Ok, so I discovered (the hard way) how functions sort of queue up any output from within the function and then return all of it as part of the return object.
function foo () { echo "SettingVar" $var = "varValue" echo "VarSet" return $var } > foo SettingVar varValue VarSet
I initially found this to be idiotic. Why wouldn’t it behave the same as the rest of the code? Why wouldn’t it behave the same as most other languages that I’ve ever worked with? It made no sense to me.
This makes it much more difficult to take a block of code I suddenly find myself needing to reuse and just throw a function declaration and some brackets around it and reuse it. Suddenly the code has to be refactored to capture all output (or direct to something like Write-Host instead of standard output - which results in its own challenges) in order to avoid ruining the returning object.

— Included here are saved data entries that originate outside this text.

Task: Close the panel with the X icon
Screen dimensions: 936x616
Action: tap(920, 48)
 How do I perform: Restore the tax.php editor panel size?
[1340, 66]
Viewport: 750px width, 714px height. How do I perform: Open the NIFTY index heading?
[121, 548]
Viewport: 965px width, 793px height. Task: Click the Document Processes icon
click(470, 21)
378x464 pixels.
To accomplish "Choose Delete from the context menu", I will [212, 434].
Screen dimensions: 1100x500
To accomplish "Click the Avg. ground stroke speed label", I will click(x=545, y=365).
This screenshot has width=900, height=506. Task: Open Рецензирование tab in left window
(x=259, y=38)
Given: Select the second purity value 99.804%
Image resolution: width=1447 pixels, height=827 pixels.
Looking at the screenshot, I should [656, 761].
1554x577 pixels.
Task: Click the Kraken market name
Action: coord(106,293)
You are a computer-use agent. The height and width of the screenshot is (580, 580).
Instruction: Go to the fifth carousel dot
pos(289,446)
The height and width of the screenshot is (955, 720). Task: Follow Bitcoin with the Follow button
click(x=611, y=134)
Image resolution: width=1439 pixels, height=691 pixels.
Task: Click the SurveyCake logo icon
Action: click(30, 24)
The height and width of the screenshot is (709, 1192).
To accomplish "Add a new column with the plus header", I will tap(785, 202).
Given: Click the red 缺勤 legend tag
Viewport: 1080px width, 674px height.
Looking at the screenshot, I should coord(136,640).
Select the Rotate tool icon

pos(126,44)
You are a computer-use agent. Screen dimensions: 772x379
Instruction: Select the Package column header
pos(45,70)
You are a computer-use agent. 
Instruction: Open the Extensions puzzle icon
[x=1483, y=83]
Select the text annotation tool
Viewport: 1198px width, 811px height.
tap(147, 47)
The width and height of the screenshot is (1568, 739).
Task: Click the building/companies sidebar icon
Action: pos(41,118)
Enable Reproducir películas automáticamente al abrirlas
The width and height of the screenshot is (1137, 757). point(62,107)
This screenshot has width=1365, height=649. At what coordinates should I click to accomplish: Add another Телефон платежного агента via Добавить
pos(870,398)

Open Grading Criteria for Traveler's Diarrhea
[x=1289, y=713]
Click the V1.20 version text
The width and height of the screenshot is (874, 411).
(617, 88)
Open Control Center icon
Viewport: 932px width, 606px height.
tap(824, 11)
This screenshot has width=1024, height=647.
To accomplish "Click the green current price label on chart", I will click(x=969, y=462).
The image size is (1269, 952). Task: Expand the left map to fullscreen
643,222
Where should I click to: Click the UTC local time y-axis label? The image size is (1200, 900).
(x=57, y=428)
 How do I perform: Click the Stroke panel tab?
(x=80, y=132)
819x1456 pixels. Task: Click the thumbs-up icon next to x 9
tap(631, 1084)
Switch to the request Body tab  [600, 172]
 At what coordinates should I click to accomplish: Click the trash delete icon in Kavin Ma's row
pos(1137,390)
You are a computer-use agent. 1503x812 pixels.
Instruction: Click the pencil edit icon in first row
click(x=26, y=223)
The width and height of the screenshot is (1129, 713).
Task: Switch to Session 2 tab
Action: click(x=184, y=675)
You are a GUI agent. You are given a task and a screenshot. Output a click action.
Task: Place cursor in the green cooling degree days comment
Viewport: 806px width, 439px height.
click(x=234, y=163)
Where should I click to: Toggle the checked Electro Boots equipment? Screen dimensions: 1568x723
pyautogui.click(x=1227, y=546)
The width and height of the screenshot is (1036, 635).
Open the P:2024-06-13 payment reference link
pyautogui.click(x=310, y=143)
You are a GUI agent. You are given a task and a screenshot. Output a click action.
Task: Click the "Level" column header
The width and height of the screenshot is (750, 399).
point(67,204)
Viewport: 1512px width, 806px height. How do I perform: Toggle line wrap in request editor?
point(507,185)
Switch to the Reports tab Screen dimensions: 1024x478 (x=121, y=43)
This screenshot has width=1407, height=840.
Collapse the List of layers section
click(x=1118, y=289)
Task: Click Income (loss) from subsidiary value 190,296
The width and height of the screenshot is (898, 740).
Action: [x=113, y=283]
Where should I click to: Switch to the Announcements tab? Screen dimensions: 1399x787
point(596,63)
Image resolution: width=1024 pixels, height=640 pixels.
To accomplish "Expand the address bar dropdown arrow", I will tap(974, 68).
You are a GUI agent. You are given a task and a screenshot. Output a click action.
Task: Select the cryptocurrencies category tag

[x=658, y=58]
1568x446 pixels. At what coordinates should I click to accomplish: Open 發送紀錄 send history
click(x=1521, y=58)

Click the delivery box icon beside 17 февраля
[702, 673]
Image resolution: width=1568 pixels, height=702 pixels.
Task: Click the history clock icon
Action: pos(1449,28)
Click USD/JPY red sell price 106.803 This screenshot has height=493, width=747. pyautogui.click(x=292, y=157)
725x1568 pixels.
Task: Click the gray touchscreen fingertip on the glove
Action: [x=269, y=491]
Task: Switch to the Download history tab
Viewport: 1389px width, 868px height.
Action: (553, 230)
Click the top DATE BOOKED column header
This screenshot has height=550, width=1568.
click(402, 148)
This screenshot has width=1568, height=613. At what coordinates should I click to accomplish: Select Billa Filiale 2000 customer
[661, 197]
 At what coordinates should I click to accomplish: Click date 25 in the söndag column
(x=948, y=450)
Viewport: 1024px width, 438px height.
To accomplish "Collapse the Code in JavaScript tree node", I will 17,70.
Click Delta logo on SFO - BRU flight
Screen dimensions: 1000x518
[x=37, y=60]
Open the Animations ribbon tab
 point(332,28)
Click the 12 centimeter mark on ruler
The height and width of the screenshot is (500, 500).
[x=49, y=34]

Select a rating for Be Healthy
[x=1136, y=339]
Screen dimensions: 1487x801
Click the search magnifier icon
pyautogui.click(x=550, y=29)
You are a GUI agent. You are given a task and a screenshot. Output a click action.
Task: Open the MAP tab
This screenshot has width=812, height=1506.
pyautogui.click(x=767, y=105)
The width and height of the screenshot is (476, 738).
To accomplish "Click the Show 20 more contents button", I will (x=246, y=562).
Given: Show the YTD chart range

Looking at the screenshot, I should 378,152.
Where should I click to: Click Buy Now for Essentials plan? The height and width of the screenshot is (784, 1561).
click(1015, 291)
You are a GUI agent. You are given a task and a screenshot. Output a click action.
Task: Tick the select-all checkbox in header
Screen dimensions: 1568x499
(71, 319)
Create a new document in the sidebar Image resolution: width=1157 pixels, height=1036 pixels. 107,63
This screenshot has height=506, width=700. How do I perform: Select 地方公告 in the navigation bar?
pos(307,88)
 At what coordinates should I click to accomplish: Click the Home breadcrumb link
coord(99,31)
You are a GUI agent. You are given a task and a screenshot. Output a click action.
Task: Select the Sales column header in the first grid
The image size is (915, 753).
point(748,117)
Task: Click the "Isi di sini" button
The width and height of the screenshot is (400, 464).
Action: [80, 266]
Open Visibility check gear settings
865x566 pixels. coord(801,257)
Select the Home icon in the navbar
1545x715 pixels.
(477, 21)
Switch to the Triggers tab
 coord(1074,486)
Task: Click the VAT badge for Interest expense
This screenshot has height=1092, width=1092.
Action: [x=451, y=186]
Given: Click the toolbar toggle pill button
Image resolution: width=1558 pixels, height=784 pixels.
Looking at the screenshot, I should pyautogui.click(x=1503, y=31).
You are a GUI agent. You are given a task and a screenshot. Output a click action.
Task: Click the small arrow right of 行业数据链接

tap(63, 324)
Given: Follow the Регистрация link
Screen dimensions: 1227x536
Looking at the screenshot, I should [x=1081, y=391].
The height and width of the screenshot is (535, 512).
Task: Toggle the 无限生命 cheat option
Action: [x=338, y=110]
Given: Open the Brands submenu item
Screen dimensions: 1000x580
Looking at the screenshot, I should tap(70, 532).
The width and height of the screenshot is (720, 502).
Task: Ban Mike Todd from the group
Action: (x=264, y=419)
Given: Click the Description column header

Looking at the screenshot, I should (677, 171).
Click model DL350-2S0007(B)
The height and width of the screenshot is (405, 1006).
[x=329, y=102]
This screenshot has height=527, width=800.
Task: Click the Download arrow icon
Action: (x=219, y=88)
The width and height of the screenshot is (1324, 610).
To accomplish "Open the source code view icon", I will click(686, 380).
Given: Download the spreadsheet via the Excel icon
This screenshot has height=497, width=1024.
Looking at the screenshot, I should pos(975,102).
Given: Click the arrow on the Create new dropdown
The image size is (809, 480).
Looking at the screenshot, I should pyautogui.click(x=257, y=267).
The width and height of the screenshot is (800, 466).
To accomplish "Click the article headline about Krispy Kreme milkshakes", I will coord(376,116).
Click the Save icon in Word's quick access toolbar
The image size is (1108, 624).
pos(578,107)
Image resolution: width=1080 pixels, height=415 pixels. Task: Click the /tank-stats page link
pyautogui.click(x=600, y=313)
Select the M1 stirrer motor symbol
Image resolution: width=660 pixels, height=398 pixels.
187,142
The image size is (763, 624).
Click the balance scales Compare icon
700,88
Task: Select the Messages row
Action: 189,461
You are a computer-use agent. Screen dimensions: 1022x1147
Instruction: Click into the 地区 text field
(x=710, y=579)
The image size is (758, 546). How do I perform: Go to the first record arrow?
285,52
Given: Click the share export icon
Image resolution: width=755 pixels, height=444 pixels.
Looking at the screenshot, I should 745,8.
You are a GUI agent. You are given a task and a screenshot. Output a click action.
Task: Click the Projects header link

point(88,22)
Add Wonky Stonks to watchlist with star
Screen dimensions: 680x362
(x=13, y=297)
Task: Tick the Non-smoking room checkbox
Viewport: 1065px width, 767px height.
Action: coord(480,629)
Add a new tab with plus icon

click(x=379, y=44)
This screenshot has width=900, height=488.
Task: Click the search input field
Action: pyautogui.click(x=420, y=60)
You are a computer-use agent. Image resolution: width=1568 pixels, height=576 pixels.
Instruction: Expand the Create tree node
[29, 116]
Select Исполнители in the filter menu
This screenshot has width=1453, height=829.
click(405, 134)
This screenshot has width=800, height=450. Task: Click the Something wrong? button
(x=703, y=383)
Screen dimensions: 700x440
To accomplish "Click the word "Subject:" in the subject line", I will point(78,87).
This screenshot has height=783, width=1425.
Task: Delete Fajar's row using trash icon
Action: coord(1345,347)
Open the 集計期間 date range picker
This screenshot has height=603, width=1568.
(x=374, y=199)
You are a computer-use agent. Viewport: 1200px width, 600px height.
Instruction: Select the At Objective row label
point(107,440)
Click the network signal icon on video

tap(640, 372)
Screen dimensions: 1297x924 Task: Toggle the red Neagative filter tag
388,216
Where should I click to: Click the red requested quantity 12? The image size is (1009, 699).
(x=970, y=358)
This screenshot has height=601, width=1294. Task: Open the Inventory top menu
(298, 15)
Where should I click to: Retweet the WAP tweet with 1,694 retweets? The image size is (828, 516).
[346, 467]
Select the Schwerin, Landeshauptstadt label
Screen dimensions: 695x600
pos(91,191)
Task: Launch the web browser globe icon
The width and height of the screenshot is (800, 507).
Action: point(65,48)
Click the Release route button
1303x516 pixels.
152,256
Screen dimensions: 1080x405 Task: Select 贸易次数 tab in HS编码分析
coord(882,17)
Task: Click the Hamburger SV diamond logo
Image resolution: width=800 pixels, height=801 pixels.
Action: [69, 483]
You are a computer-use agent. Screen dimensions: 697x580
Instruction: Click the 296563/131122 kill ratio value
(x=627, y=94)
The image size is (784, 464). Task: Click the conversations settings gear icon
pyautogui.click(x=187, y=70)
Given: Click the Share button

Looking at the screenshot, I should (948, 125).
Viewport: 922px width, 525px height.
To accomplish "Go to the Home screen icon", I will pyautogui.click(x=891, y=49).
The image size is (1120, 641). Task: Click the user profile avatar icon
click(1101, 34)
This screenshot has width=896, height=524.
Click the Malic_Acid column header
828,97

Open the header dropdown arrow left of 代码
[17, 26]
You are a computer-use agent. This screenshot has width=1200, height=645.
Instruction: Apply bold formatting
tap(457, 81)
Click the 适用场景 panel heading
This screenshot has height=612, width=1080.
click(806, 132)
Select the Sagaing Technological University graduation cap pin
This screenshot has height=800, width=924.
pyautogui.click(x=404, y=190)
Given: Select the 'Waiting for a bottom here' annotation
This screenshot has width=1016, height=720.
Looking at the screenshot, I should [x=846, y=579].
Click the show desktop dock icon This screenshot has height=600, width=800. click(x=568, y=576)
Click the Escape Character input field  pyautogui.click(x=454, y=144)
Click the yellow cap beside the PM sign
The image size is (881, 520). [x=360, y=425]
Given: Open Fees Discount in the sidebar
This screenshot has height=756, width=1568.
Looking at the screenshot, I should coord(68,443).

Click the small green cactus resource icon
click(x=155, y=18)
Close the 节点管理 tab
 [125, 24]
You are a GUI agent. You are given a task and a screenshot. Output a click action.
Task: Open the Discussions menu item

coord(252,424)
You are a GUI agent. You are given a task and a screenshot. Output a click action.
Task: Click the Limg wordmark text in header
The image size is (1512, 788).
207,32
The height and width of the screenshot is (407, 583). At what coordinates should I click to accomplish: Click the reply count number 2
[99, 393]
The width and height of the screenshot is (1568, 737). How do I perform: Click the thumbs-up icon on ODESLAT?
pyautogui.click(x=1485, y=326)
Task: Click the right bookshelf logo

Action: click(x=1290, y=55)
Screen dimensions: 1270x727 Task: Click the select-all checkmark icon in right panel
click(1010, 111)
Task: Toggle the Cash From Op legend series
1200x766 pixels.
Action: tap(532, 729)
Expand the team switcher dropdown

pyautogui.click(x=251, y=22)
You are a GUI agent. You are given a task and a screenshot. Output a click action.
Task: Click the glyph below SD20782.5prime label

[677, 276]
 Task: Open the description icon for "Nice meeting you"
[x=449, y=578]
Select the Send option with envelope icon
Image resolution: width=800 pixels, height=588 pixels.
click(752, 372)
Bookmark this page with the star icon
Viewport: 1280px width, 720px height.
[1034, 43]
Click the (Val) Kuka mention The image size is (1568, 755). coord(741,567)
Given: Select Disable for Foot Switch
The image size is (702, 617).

But I tried to be open minded. Ok, maybe if they were trying to pseudo-recreate VBScript mechanics (function means return value;subroutine means no return) and this behavior was being used in a ‘subroutine’ to have it return all output at the end, then maybe I could understand it. But since they don’t distinguish between the two and, in fact, eliminated the distinction - only having functions (as far as I’m aware), that doesn’t apply here.
I’ve tried thinking of various ways in which this would be a technical requirement - something structural that prevents these from behaving as just another section in the main line of the code run - after all, it already shares variable scope with the rest of the code in a script, why would it then seem to “jump out” to execute as almost a separate run of code? But with my limited knowledge of the internals of Powershell, I couldn’t come up with anything.
I don’t understand it.
So I would appreciate it if anyone could help me understand why this is the behavior - is it a technical requirement? - and whether there is any possibility of this changing at any point - so that a function (or - to preserve legacy behavior - even create a new thing like a ‘runblock’ or ‘execblock’) would run within the current execution stream, output returns at exec time, not queued up until end of exec, and returning an obj only returns that obj.